Die Gehirnmasse sei von der Konsistenz her vergleichbar mit Pudding. So erklärt es später eine Ärztin der Lebensgefährtin von Michael K. Eine harte, knochige Schale soll das Hirn vor Schlägen und Stößen schützen. Sind die Bewegungen des Kopfes aber besonders heftig und ruckartig, kann die Schale sie nicht abfedern, dann kann es zu Verletzungen und Blutungen im Gehirn kommen. Und genau das widerfährt Michael K.

Seit jenem Spätsommertag liegt der Mann, der noch vor einem halben Jahr körperlich fit und voller Pläne war, im Krankenhaus, inzwischen in einer Art Wachkoma. Michael K. kann nicht aufstehen und nicht sprechen und wird über eine Magensonde ernährt. Manchmal bewegt er Beine und Hände, aber es ist nicht ganz klar, ob es bewusste Bewegungen sind oder reflexhafte Muskelzuckungen. Gegen seine Spastiken kriegt er Medikamente.

Neuerdings zwinkere er sie manchmal an, hat Anka Milow festgestellt, seine Lebensgefährtin. Aber auch dies kann sie nicht so richtig deuten. Sind das unwillkürliche Reaktionen? Oder will er ihr etwas mitteilen?

Der 30. August vorigen Jahres hat das Leben von Michael K. und Anka Milow komplett verändert. Das Paar schmiedete Auswanderungspläne. In ein oder zwei Jahren sollte es für immer an die Türkische Ägäis gehen, wo es ihnen im Urlaub so gut gefallen hat.

Stattdessen bangt die 62-jährige Krankenschwester nun um das Leben und die gemeinsame Zukunft mit ihrem Partner. Schlägt sich mit Anträgen, Bewilligungen und Bescheiden herum, korrespondiert mit Krankenkassen, der Arbeitsagentur und Anwälten. „Im letzten halben Jahr habe ich so viel telefoniert wie davor in meinem ganzen Leben zusammen nicht“, sagt sie. Es ärgert sie, dass man als Angehörige so vieles selbst regeln müsse, dass die Behörden, Ämter und Versicherungen nicht entgegenkommender seien.

Weißer Ring unterstützt die Lebensgefährtin von Michael K.

Unterstützung erhält Milow vom Weißen Ring. Der Verein hilft Kriminalitätsopfern im Umgang mit Behörden, vermittelt Kontakte zu Anwälten und hilft beim Ausfüllen von Anträgen – zum Beispiel, um beim Landschaftsverband Rheinland (LVR) lebenslange Renten nach dem Opferentschädigungsgesetz zu beantragen. Diese stehen Betroffenen gesetzlich zu. Leider, sagt Martin Büssow, ehrenamtlicher Betreuer beim Weißen Ring in Köln, dauere die Bearbeitung beim LVR mitunter sehr lang.

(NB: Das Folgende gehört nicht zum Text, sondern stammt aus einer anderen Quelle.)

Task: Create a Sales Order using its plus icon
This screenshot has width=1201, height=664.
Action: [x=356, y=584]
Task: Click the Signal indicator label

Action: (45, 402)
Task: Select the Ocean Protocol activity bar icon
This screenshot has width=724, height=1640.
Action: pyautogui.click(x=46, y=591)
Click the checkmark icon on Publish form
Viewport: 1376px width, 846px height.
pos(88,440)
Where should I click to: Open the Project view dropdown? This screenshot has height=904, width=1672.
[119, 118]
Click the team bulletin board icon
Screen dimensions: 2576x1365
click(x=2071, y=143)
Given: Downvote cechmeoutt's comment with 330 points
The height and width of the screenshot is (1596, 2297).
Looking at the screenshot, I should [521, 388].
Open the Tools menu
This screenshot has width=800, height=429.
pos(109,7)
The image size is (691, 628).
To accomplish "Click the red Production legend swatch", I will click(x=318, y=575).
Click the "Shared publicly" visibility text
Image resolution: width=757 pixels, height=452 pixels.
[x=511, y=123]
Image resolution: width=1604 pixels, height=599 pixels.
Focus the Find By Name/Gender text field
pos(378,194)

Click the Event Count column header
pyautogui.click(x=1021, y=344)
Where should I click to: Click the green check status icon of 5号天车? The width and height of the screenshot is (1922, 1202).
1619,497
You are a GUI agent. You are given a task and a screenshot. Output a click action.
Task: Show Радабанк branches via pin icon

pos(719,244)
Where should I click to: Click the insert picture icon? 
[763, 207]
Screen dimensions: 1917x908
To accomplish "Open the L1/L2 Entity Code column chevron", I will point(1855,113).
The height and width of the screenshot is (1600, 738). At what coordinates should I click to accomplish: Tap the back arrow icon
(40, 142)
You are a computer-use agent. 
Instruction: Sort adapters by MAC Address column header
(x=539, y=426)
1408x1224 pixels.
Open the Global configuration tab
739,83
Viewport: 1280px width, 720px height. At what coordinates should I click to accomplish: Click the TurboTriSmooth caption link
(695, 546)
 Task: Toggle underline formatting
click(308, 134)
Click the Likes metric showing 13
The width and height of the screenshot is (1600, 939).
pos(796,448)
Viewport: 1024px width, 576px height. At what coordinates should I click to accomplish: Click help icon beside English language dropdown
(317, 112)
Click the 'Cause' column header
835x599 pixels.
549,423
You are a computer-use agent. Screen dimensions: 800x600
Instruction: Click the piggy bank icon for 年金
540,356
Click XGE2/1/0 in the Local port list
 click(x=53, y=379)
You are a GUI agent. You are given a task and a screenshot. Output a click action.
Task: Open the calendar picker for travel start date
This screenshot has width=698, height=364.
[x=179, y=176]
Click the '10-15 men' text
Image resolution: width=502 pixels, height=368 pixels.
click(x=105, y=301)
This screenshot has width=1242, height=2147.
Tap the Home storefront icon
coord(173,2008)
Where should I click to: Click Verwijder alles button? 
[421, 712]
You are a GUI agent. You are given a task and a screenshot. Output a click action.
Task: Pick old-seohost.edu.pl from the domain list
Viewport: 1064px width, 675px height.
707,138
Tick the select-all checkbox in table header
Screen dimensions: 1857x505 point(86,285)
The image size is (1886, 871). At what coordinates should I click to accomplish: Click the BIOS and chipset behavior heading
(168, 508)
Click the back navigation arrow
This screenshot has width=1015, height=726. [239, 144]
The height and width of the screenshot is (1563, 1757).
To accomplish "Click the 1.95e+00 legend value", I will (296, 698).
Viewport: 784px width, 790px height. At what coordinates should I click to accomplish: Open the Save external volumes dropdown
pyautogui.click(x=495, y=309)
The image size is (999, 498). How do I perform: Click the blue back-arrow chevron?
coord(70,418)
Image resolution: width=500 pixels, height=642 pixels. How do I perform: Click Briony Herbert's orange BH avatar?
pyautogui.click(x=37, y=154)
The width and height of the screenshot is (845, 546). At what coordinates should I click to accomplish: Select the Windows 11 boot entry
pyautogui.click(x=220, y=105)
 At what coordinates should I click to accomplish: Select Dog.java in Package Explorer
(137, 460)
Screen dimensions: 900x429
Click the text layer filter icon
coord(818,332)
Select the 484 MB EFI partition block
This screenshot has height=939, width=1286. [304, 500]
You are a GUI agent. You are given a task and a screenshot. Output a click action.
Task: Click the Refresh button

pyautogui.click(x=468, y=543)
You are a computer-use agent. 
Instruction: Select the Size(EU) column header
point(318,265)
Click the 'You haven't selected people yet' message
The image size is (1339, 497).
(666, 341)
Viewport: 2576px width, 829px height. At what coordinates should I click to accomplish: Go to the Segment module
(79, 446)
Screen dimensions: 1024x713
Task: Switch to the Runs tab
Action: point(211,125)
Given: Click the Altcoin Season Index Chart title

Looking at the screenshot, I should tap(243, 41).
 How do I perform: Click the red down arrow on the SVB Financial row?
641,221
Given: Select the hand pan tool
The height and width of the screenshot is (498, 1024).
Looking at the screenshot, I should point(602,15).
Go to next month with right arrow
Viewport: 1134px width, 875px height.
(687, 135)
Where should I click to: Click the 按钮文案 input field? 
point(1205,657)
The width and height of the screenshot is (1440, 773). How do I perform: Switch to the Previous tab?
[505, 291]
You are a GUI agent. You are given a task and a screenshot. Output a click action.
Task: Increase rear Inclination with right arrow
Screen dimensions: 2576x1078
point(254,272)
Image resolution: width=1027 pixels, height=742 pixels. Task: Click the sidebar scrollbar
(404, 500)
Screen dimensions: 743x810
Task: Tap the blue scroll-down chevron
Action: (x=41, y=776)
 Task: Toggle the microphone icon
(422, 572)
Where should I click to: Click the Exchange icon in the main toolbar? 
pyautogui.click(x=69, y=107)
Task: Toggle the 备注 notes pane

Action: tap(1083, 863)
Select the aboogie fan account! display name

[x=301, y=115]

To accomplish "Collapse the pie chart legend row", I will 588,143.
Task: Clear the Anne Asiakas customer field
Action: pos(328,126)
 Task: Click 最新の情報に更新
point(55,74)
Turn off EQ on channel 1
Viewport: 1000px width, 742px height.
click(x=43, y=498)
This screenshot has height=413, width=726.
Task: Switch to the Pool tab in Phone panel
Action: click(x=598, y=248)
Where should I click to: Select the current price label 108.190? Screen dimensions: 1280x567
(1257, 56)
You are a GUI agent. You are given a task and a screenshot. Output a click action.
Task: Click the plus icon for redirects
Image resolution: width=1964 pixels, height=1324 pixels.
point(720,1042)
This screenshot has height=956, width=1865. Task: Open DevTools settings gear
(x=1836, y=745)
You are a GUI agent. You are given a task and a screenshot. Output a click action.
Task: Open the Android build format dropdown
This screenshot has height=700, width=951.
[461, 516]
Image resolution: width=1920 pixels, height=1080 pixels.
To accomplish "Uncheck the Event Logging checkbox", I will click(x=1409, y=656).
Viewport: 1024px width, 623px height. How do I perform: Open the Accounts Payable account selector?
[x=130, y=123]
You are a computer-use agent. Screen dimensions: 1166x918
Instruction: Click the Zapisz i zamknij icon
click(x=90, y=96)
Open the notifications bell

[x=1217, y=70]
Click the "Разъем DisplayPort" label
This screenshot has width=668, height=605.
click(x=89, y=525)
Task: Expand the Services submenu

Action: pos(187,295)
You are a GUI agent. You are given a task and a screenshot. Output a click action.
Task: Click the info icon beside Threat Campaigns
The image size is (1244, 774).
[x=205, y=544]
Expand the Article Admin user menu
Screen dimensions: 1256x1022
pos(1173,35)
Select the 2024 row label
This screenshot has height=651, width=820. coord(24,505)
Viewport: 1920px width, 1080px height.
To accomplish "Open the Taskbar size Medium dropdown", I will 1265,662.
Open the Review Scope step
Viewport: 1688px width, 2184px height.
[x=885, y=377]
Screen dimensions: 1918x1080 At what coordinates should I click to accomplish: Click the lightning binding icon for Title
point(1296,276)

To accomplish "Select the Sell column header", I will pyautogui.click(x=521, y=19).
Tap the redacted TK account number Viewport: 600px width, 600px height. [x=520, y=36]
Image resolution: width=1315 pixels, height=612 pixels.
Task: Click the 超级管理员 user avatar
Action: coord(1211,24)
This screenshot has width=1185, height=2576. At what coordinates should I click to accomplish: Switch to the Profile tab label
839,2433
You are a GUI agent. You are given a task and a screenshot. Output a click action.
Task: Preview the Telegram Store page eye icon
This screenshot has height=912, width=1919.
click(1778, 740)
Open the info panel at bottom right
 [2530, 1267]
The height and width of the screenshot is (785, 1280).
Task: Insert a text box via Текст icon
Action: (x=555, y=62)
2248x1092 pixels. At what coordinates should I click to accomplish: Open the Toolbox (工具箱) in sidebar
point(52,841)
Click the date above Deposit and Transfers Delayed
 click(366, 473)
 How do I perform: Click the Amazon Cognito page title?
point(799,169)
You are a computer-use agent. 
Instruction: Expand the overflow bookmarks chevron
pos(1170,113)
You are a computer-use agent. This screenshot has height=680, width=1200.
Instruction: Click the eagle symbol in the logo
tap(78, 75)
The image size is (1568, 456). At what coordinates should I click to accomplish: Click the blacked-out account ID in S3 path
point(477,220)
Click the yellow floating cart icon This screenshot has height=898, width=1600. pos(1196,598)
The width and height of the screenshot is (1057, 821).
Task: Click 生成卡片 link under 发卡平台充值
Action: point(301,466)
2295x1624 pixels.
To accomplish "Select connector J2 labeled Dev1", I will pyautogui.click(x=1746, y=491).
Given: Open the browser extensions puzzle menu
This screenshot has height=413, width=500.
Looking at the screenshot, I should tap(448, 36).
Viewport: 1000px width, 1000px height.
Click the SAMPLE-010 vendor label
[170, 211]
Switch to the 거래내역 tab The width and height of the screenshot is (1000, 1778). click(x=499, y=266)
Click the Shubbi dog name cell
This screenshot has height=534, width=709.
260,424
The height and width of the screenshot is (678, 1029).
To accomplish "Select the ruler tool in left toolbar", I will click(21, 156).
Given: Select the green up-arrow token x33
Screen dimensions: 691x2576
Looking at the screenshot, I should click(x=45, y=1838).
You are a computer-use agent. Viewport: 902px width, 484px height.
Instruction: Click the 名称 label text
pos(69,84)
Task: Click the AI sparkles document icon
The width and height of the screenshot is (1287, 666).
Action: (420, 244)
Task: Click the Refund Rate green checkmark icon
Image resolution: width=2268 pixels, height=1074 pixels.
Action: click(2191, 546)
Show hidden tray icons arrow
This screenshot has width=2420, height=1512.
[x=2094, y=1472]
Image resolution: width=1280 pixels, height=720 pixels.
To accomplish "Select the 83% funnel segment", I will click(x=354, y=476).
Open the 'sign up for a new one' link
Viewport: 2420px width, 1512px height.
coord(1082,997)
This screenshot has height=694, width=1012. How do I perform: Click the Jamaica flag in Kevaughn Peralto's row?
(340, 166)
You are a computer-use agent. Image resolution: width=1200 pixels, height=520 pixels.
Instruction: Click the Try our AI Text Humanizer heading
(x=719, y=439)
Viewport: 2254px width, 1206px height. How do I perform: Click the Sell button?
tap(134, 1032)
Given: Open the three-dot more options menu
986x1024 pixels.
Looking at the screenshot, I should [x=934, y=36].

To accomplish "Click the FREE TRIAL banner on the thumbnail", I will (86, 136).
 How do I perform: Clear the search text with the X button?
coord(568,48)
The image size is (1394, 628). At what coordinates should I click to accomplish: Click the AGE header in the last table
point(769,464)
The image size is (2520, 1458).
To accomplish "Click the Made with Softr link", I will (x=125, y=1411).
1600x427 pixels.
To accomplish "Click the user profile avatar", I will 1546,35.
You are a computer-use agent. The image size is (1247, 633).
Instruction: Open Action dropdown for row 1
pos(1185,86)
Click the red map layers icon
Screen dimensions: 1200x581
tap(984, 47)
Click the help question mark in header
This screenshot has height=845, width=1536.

Was genau den Streit zwischen ihrem Freund und dem Täter ausgelöst haben könnte, von dem die Polizei in ihrer Pressemeldung spricht, weiß Anka Milow bis heute nicht. Will sie auch gar nicht wissen, sagt sie. „Vielleicht stand dieser Mann im Weg und Michael kam nicht durch, ich weiß es nicht.“ Sie möchte sich nicht mit den Einzelheiten belasten.

Kölner Polizei fasst Täter einen Tag nach der brutalen Tat

Den mutmaßlichen Täter fasste die Polizei einen Tag später. Zeugen erkannten ihn auf Fahndungsfotos aus der Videoüberwachung der Kalker Hauptstraße. Es ist ein 17 Jahre alter Kölner, nicht vorbestraft. Die Anklage, vermutlich wegen schwerer Körperverletzung, steht noch aus.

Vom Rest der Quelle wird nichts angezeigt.